The non-professional kid actors are all great. Devin France is wonderful as Wendy and holds the whole film together without effort. Yashua Mack is a delightful pixie as Peter. And Gage and Gavin Naquin are heartbreakingly real as Wendy's twin brothers.

I think the only thing keeping me from full-on loving Wendy is the design of an important non-human inhabitant of Peter's island. It's a low-budget film, so director Benh Zeitlin works around that by never giving us a good look at his creature, but a side-effect is that I never felt connected with the creature the way the kids did in the movie.

17. The Wretched
I'll watch pretty much anything about a witch in the woods, but this was so much cooler than I expected. It's about a young man who realizes that something weird and creepy is going on at his neighbors' house, so it's closer in tone to The Lost Boys or Fright Night than something like Blair Witch or The Wicked. It's creepy, it's funny, it's occasionally sweet, and there's a cool mystery that needs investigating.

I'd have loved it without reservation if it didn't do that thing where it clumsily and nonsensically ends on a question mark to leave room for a sequel. The movie was better than that.

16. The Invisible Man
An excellent combination of Gaslight and the 1933 Universal version of HG Wells' story. Elisabeth Moss is amazing in it (as always) and sells the horror of her situation from the very first scene. I worried and ached for her and dearly hoped to see her overcome her nemesis.

Universal has finally figured out how to bring their monster movies back to life. More of this. Make them scary. Make them standalone. Make them good.

15. The Gentlemen
It's a standard Guy Ritchie English crime movie, but I really enjoy Guy Ritchie English crime movies.

14. Birds of Prey
And speaking of Guy Ritchie, what if he made a movie set in Gotham City instead of London? Same energy. Totally dug it.

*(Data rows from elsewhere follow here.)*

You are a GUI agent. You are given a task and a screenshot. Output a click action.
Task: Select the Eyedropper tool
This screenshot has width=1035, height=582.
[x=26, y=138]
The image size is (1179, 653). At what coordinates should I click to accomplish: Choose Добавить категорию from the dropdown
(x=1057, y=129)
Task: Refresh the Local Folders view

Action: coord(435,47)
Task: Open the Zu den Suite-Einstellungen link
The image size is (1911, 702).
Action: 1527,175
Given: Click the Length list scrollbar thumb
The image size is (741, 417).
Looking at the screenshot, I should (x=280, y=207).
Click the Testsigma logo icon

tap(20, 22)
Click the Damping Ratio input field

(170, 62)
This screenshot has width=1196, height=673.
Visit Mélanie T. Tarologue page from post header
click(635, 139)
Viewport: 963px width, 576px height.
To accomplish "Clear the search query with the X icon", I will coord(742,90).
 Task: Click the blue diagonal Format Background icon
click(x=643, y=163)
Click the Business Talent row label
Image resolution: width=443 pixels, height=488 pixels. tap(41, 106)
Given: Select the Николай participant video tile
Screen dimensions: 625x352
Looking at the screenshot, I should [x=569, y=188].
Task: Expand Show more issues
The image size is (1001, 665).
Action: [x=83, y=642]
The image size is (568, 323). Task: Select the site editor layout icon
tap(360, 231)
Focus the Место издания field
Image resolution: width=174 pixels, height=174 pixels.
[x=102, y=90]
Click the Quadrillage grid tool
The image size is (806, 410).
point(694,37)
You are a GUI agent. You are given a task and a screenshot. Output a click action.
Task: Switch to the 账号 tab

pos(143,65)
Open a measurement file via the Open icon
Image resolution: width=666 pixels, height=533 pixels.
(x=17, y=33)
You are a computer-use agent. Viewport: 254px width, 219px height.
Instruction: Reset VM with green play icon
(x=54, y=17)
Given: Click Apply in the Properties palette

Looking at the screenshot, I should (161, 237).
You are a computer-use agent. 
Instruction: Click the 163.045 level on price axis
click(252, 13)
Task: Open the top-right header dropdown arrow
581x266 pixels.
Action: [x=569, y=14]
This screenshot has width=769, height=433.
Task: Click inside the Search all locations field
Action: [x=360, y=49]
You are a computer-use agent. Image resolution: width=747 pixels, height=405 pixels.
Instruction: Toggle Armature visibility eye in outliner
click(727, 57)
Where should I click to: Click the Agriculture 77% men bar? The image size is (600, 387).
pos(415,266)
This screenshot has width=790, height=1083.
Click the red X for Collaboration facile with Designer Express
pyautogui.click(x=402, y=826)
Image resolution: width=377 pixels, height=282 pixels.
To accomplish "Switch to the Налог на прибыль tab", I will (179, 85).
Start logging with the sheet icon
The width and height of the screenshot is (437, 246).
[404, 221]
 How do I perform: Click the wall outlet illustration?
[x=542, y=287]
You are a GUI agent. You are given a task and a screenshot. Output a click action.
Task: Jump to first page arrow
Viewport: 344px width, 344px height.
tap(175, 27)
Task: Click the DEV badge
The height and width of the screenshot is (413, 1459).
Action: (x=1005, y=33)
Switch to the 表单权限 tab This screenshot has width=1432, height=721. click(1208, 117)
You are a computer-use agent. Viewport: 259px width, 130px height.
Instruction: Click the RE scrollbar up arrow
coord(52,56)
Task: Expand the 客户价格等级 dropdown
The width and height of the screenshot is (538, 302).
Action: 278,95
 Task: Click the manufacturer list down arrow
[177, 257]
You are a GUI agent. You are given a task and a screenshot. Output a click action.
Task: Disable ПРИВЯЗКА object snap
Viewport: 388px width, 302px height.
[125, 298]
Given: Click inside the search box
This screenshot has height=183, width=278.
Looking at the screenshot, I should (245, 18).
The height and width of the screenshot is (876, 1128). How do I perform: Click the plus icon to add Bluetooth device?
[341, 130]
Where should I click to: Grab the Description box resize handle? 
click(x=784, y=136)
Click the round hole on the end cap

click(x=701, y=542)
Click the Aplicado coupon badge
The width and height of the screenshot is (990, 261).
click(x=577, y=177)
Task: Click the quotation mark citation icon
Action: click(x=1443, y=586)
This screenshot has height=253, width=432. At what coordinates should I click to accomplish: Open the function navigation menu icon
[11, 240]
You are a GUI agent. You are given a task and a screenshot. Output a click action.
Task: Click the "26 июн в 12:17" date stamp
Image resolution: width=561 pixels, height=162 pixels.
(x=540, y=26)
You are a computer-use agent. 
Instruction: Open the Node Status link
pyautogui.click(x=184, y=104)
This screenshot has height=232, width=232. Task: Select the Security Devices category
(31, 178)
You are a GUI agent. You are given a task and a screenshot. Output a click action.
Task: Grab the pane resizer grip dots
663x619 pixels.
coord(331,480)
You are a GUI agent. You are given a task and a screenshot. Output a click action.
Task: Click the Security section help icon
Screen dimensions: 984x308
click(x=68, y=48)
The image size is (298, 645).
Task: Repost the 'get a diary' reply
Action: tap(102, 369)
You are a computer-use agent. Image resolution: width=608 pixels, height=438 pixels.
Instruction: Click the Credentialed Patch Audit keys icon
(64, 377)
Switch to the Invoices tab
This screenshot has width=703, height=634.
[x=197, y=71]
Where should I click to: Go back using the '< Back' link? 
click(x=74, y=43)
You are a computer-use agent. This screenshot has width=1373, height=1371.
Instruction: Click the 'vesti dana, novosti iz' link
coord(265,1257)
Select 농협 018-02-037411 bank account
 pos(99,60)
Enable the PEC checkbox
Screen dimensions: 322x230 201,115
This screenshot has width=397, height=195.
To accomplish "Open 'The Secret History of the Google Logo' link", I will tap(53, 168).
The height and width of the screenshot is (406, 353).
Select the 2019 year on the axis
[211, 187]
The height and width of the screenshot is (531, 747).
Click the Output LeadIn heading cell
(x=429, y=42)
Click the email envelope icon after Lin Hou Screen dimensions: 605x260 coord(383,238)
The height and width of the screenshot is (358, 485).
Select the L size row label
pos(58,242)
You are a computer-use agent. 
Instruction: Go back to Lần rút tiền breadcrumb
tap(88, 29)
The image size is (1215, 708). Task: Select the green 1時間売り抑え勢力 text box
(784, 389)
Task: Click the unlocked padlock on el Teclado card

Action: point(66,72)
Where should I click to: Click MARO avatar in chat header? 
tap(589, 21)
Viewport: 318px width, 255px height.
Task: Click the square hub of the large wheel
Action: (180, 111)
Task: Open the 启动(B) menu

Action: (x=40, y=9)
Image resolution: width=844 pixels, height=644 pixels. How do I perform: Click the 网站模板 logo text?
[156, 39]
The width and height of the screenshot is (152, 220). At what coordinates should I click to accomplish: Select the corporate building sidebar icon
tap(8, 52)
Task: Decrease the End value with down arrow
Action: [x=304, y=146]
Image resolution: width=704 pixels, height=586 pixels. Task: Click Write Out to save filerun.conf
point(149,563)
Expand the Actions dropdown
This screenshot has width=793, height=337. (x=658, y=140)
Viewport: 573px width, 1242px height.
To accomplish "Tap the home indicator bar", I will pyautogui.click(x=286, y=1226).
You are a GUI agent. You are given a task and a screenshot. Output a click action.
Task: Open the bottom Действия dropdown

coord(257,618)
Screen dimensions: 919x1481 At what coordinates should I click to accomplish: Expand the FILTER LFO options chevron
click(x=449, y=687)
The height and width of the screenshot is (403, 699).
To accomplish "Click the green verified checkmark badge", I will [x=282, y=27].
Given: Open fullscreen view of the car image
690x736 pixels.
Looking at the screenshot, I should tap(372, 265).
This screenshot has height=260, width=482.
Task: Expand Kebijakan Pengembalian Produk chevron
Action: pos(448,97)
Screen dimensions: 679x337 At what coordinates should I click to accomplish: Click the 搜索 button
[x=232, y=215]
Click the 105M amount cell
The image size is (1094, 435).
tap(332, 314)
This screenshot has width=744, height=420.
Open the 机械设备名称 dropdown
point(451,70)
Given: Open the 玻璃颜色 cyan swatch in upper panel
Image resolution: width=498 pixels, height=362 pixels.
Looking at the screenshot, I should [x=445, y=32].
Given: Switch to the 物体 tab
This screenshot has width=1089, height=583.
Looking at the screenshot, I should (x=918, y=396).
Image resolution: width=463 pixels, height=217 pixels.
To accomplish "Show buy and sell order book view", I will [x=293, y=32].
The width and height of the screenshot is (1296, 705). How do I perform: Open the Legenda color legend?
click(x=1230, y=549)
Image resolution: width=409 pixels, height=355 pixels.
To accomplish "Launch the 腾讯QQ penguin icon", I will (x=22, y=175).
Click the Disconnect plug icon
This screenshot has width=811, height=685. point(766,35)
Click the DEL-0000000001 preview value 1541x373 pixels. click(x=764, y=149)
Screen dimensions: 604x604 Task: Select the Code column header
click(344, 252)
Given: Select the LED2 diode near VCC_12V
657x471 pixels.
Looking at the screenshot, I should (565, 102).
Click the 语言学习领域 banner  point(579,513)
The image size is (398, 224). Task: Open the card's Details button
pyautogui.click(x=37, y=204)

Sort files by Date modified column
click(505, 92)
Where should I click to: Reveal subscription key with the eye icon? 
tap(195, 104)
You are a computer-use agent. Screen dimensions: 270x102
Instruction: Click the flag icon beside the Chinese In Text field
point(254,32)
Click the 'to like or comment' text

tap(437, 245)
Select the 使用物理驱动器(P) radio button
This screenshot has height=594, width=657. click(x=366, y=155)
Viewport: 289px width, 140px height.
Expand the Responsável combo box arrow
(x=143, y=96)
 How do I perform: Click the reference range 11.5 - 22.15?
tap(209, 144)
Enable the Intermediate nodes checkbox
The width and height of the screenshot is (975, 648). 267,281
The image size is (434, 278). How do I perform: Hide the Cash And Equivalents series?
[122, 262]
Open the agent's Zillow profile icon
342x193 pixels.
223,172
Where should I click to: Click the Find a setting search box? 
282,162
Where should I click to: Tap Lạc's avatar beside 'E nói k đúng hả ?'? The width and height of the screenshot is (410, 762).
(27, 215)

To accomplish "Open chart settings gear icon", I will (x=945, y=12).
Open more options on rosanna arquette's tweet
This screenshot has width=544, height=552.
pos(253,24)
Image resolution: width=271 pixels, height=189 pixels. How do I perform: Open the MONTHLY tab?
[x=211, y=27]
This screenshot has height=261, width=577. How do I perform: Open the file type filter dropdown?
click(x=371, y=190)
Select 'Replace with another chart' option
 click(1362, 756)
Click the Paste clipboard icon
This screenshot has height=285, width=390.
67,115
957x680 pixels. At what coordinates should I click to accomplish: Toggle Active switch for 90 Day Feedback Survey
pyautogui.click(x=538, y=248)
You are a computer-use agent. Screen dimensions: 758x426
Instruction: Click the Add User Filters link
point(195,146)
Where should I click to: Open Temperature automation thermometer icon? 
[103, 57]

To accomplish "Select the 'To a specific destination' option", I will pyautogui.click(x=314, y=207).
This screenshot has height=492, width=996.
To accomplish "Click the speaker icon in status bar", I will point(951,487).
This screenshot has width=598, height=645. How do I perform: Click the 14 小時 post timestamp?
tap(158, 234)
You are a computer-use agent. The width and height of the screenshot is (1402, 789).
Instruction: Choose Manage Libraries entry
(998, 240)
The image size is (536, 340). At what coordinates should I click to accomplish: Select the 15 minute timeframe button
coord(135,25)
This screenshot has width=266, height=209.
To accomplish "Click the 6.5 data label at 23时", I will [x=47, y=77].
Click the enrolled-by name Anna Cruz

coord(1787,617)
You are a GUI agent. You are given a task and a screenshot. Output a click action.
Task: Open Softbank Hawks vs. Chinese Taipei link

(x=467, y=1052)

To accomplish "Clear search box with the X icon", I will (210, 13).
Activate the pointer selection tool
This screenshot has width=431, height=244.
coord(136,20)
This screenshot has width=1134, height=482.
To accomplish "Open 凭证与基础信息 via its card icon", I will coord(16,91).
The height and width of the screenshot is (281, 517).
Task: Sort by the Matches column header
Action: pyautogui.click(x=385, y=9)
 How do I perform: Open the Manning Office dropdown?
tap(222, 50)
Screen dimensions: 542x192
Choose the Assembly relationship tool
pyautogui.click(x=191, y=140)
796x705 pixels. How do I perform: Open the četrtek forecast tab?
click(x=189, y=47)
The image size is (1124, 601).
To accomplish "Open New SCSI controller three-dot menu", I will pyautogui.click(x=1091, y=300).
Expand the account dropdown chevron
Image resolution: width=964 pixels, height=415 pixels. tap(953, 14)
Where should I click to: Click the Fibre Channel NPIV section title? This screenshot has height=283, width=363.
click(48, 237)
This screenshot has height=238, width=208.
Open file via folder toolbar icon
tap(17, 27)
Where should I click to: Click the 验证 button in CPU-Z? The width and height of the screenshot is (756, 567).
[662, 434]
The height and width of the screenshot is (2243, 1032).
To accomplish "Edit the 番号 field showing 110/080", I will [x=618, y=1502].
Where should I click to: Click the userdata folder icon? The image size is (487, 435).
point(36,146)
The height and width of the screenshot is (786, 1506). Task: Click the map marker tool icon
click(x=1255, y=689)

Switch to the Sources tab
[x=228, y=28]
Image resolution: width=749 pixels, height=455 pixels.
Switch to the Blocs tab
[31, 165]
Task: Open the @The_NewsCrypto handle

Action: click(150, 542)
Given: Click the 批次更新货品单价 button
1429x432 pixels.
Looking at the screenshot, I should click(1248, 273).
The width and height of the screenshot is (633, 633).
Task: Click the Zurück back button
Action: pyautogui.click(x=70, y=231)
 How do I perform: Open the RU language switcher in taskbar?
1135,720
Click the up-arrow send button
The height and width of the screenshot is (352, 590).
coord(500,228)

13. The Short History of the Long Road
This is the first of a few teen dramas that I really enjoyed in 2020. I don't know what's up with that, except maybe that they were palate cleansers between genre stories. The Short History of the Long Road is probably best described as a slice-of-life story, which normally wouldn't be my thing. I like plot and it threw me that this isn't as focused as I expected. 

But I found myself not really missing a stronger plot. The life of homeless, teenaged Nola after the unexpected death of her father is worth slicing into and spending time with. It has its tragedies, but it's also filled with kindness and hope.

12. All the Bright Places
I'm a big fan of Elle Fanning and loved Justice Smith in Pokémon Detective Pikachu, so I figured I'd dig both of them in a romance. And I did, but it's so much darker and more real than I expected. I don't wanna say anything specific and spoil it, but there's a lot of heartbreak. I hated it. I also loved it.

11. The Secret Garden
I'm such a sucker for this story that it only bothers me the tiniest bit that it's reset in the 1940s and that it feels the need to enhance an already amazing practical garden with CG elements. I don't remember many details of the other versions of this story that I've seen, but this one powerfully focuses on grief and the characters' journeys through it. That's from the book and usually present in adaptations, but I felt it especially powerfully in this one. One of these days I'm going to get around to reading the book and fully exploring the various movies based on it.


Paxton said...

So, now I have two new movies added to my list; Proximity, and The Wretched.

You mention a few movies I should've brought up on my honorable mentions.

Birds of Prey - I love Margot Robie as Harley Quinn. I also really liked Mary Elizabeth Winstead as Huntress. But, I didn't love this movie. There's way too much going on. So much weird visual stimulation. And the movie is a mess. Throughout. I had a lot of problems staying engaged.

Invisible Man - This was so close to making my main favorites list. I almost wish I'd put it there. it's great. I loved it. More, please.

The Gentlemen - Really enjoyed this. Great cast. I even liked Charlie Hunnam and I can't say that very often. I'm hit or miss on Richie's crime output but this was a winner.

New Mutants - I've kept trying to watch this all week but it's just not happening. Maybe tonight. We'll see.

Michael May said...

Would love to hear your thoughts especially on Proximity.